What is the Lifetime ISA (LISA)?

The Lifetime ISA gives 18–39-year-olds a 25% government bonus on up to £4,000 saved a year — for a first home under £450,000 or for retirement — but a 25% penalty claws back more than the bonus on other withdrawals.

How it works

Open one between 18 and 39; save up to £4,000 a year (inside your £20,000 ISA allowance) and the government adds 25% — up to £1,000 a year — until you're 50. Withdraw penalty-free for a first home costing up to £450,000 (after 12 months), or from age 60. Anything else triggers a 25% charge on the whole withdrawal — which mathematically takes back the bonus plus about 6.25% of your own money.

The £450,000 trap

The house-price cap has never risen since 2017 while prices have — LISA savers in London and the South East increasingly find their target home over the cap, leaving their own savings hostage to the exit penalty. Reform of the cap and the penalty (to 20%, making it bonus-neutral) is perennial Budget speculation and a live Treasury Committee recommendation — track it on our Budget watch.

Why it matters now

The LISA sits exactly where housing politics meets savings politics: it's the state's main deposit subsidy while parties argue about stamp duty and the First Job Bonus (which would effectively create a rival NI-funded deposit scheme). For most young savers the order of operations is: employer pension match first, LISA second, ordinary ISA third — see the first-time buyer comparison for the policy landscape around it.

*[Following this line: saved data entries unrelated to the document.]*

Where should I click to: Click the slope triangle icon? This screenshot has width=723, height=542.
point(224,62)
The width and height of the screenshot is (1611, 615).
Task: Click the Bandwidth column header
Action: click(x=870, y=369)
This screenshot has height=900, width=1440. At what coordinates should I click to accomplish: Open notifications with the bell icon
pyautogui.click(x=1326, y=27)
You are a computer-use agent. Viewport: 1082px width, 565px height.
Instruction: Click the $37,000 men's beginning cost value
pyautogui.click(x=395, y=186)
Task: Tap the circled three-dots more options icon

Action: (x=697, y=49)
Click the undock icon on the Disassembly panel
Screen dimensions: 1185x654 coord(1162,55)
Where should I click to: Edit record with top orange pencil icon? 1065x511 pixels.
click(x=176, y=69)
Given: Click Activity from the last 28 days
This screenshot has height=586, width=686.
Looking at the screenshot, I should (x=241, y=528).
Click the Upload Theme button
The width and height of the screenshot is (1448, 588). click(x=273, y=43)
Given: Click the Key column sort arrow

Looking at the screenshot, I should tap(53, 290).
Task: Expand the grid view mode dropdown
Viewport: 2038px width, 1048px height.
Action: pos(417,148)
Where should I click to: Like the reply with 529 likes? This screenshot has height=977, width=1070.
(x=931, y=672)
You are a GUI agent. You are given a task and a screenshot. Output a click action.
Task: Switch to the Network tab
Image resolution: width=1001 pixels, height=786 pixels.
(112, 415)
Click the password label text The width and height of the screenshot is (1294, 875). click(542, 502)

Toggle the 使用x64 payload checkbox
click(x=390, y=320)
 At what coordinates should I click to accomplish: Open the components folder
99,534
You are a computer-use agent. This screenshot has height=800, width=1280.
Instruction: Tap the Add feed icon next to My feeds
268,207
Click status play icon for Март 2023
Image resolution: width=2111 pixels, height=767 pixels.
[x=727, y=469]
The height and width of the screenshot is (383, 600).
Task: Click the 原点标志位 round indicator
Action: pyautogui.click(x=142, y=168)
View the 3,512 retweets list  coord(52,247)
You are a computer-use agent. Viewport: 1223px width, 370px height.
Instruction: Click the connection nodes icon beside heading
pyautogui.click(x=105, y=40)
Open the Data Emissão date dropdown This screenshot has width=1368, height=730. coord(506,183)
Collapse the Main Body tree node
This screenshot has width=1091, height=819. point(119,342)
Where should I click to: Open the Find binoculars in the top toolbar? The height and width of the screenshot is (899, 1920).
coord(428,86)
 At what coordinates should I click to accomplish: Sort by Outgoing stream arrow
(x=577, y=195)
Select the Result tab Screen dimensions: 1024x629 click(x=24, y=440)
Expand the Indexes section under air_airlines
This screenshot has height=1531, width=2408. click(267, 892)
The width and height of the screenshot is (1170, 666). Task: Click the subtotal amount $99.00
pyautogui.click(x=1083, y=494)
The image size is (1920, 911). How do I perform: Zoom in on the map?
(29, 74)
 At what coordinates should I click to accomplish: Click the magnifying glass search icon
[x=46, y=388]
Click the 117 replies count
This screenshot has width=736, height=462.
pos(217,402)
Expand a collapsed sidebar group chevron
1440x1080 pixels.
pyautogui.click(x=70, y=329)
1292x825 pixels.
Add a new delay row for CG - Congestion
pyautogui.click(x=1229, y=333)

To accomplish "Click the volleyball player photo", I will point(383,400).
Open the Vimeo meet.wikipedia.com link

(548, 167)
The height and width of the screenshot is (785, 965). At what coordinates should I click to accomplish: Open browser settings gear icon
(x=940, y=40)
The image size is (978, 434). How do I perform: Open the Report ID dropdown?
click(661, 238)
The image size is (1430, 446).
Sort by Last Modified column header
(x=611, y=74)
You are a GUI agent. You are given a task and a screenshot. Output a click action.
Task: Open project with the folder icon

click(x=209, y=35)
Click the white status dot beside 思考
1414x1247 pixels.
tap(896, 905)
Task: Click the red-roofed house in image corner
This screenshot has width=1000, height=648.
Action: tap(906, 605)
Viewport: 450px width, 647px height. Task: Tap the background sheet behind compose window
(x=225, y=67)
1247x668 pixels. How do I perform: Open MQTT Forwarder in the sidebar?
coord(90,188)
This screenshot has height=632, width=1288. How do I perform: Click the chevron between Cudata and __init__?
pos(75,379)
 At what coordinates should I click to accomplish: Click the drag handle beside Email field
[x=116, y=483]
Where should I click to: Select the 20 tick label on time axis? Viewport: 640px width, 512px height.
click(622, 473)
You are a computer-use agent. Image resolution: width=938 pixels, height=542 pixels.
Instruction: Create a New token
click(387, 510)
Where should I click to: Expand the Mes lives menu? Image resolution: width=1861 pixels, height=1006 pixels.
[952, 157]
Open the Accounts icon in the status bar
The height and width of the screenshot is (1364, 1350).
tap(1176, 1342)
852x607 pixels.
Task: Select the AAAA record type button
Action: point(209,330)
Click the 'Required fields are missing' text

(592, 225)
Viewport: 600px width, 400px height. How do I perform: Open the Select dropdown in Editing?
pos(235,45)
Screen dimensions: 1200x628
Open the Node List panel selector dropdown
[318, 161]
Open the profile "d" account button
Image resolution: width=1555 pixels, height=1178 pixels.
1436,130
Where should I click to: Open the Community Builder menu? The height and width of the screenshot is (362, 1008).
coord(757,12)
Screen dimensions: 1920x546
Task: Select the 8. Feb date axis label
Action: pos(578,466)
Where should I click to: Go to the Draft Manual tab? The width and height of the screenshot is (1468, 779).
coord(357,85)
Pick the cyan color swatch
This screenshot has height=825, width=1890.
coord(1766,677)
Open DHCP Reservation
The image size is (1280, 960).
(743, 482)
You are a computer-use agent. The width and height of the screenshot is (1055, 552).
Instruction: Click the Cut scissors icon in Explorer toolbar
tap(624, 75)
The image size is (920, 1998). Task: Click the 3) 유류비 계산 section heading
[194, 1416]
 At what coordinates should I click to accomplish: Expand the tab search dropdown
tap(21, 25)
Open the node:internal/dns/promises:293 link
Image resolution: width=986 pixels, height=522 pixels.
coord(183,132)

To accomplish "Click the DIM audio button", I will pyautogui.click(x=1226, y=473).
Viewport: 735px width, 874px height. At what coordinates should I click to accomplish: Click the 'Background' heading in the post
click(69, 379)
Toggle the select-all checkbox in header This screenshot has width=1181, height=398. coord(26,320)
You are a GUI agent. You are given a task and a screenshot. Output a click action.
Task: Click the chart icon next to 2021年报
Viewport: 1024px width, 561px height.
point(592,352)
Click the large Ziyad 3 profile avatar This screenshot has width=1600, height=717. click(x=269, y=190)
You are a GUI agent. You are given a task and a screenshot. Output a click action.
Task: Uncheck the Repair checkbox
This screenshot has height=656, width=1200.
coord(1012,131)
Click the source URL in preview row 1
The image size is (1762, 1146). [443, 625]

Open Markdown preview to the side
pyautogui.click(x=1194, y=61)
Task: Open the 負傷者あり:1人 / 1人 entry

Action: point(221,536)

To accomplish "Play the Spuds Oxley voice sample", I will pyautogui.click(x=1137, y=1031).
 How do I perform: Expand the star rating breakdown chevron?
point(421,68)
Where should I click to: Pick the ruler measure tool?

Plain-English guide for general information only — not financial, legal or tax advice. Rates are 2025/26 unless stated. Last reviewed 5 July 2026.

Frequently asked questions

How does the Lifetime ISA bonus work?

Save up to £4,000 a tax year between 18 and 50 (opened before 40) and the government adds 25% — up to £1,000 a year. Used for a first home under £450,000 or after age 60, it's the best risk-free return in UK saving.

What is the LISA withdrawal penalty?

25% of the amount withdrawn for any non-qualifying reason — which takes back the government bonus plus roughly 6.25% of your own contributions. It's the scheme's sharpest edge.

Can I use a LISA for a house over £450,000?

No — exceed the cap and the purchase doesn't qualify, so withdrawing your deposit costs the 25% penalty. The cap hasn't moved since 2017 despite price growth, which is why reform is regularly urged on the Treasury.